A unified multi-level model approach to assessing patient responsiveness including; return to normal, minimally important differences and minimal clinically important improvement for patient reported outcome measures.
Sayers A., Wylde V., Lenguerrand E., Gooberman-Hill R., Dawson J., Beard D., Price A., Blom AW.
OBJECTIVE: This article reviews and compares four commonly used approaches to assess patient responsiveness with a treatment or therapy (return to normal (RTN), minimal important difference (MID), minimal clinically important improvement (MCII), OMERACT-OARSI [Outcome Measures in Rheumatology-Osteoarthris Reseach Society International] (OO)) and demonstrates how each of the methods can be formulated in a multilevel modelling (MLM) framework. DESIGN: Cohort study. SETTING: A cohort of patients undergoing total hip and knee replacement were recruited from a single UK National Health Service hospital. POPULATION: 400 patients from the Arthroplasty Pain Experience cohort study undergoing total hip (n=210) and knee (n=190) replacement who completed the Intermittent and Constant Osteoarthritis Pain questionnaire prior to surgery and then at 3, 6 and 12 months after surgery. PRIMARY OUTCOMES: The primary outcome was defined as a response to treatment following total hip or knee replacement.
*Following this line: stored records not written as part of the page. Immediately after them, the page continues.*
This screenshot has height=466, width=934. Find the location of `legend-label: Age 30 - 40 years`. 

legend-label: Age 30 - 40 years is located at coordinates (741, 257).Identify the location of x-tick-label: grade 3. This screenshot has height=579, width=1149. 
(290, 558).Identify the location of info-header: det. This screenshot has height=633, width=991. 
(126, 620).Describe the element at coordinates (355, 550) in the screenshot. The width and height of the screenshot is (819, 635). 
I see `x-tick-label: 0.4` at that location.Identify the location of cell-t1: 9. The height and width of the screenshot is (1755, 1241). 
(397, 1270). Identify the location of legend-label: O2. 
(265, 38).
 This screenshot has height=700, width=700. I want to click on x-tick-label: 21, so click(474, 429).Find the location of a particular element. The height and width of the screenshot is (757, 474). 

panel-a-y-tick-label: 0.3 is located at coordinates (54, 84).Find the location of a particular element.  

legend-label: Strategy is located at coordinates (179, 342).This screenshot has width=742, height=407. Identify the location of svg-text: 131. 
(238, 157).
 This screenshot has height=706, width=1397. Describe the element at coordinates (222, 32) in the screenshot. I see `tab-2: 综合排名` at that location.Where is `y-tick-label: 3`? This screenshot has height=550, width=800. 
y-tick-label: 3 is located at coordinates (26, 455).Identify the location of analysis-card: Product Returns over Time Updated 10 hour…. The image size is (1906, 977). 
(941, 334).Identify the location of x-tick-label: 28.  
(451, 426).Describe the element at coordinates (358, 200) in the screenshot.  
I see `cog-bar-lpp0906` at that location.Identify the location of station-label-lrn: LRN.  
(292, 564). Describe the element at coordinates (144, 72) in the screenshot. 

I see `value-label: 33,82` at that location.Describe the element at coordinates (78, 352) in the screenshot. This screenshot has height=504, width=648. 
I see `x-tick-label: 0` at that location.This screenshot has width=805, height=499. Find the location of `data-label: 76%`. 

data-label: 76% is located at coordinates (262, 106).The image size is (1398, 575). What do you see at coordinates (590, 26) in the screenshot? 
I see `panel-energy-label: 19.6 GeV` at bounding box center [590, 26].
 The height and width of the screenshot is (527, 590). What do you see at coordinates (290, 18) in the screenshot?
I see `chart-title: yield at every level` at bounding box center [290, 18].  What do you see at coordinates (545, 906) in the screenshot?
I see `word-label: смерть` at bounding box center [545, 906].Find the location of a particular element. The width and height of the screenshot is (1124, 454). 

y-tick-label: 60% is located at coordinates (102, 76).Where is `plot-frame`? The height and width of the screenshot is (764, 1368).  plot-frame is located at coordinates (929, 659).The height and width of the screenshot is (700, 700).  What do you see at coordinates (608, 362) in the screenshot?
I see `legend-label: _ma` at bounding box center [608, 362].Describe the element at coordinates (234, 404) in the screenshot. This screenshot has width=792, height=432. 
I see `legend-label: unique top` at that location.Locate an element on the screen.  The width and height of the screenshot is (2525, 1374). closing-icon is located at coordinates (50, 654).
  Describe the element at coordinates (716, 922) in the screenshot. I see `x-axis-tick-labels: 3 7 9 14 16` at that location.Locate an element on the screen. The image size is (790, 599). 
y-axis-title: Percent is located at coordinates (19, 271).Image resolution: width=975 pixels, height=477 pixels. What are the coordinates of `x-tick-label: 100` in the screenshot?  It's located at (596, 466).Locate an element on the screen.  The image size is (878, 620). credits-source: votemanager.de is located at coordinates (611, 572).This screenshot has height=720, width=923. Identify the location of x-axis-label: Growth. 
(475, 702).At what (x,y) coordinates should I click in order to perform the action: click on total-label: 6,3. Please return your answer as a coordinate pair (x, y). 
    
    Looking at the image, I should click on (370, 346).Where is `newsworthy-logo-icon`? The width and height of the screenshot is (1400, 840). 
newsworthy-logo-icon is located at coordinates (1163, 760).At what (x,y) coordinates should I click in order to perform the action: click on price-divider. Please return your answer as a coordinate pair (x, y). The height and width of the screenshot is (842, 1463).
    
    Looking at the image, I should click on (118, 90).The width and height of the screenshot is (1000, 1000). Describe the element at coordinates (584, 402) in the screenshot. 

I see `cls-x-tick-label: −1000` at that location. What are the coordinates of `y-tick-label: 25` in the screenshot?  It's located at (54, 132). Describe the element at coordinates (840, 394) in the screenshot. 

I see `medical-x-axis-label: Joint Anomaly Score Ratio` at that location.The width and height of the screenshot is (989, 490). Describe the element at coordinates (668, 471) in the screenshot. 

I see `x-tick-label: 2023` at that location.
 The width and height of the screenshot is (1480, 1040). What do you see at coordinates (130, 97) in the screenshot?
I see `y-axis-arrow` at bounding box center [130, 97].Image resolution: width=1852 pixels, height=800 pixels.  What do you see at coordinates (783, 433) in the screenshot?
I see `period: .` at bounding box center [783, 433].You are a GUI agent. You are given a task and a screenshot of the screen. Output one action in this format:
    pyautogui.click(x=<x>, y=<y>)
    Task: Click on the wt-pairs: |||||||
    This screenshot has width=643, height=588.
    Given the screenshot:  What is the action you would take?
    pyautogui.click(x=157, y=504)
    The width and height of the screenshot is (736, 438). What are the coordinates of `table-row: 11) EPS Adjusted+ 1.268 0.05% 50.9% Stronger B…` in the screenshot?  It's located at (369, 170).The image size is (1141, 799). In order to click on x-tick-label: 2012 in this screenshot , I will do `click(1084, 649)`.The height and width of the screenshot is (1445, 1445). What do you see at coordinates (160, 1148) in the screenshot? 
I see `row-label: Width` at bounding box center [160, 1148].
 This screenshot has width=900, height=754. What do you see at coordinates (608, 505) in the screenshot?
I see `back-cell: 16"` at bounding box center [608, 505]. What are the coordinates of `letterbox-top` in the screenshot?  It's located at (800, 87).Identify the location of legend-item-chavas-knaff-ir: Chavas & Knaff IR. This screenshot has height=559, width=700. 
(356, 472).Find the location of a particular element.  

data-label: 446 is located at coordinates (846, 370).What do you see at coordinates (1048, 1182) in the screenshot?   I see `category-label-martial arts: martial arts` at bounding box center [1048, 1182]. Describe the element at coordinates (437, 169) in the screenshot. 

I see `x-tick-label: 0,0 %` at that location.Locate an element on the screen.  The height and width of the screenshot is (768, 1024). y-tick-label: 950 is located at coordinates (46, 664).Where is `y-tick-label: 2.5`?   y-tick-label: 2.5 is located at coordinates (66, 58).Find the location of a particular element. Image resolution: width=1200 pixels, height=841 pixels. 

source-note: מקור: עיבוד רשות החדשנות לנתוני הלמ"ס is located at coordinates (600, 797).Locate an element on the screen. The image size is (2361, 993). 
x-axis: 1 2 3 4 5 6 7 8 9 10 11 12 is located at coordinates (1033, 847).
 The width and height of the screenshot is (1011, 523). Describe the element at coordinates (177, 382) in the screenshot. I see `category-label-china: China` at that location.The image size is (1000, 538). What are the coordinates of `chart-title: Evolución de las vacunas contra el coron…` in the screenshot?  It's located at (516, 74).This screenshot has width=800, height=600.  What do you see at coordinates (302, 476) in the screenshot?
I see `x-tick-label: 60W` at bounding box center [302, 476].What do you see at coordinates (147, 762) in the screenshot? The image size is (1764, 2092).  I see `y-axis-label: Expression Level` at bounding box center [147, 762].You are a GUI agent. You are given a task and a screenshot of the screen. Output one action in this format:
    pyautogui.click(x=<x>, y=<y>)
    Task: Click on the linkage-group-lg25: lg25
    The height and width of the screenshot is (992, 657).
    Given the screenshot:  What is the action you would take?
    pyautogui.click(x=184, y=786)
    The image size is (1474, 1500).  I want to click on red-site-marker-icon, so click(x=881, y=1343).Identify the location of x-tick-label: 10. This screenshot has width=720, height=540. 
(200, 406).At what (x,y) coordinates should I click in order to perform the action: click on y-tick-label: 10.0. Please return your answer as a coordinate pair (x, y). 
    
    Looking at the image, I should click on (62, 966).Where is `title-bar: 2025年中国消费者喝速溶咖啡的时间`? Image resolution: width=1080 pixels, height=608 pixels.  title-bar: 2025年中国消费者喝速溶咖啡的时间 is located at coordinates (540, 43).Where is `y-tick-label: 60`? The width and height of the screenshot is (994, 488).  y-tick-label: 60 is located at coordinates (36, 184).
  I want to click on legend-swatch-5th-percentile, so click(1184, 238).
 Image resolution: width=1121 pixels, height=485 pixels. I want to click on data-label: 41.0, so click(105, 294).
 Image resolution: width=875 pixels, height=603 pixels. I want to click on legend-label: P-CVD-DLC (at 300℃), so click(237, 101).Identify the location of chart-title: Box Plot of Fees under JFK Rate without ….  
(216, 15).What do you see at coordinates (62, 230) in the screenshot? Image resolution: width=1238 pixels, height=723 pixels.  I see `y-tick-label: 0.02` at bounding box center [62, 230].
We compared baseline scores, change scores and proportion of individuals defined as 'responders' using traditional and MLM approaches with patient responsiveness. RESULTS: Using existing approaches, baseline and change scores are underestimated, and the variance of baseline and change scores overestimated in comparison with MLM approaches. MLM increases the proportion of individuals defined as responding in RTN, MID and OO criteria compared with existing approaches. Using MLM with the MCII criteria reduces the number of individuals identified as responders. CONCLUSION: MLM improves the estimation of the SD of baseline and change scores by explicitly incorporating measurement error into the model and avoiding regression to the mean when making individual predictions. Using refined definitions of responsiveness may lead to a reduction in misclassification when attempting to predict who does and does not respond to an intervention and clarifies the similarities between existing methods.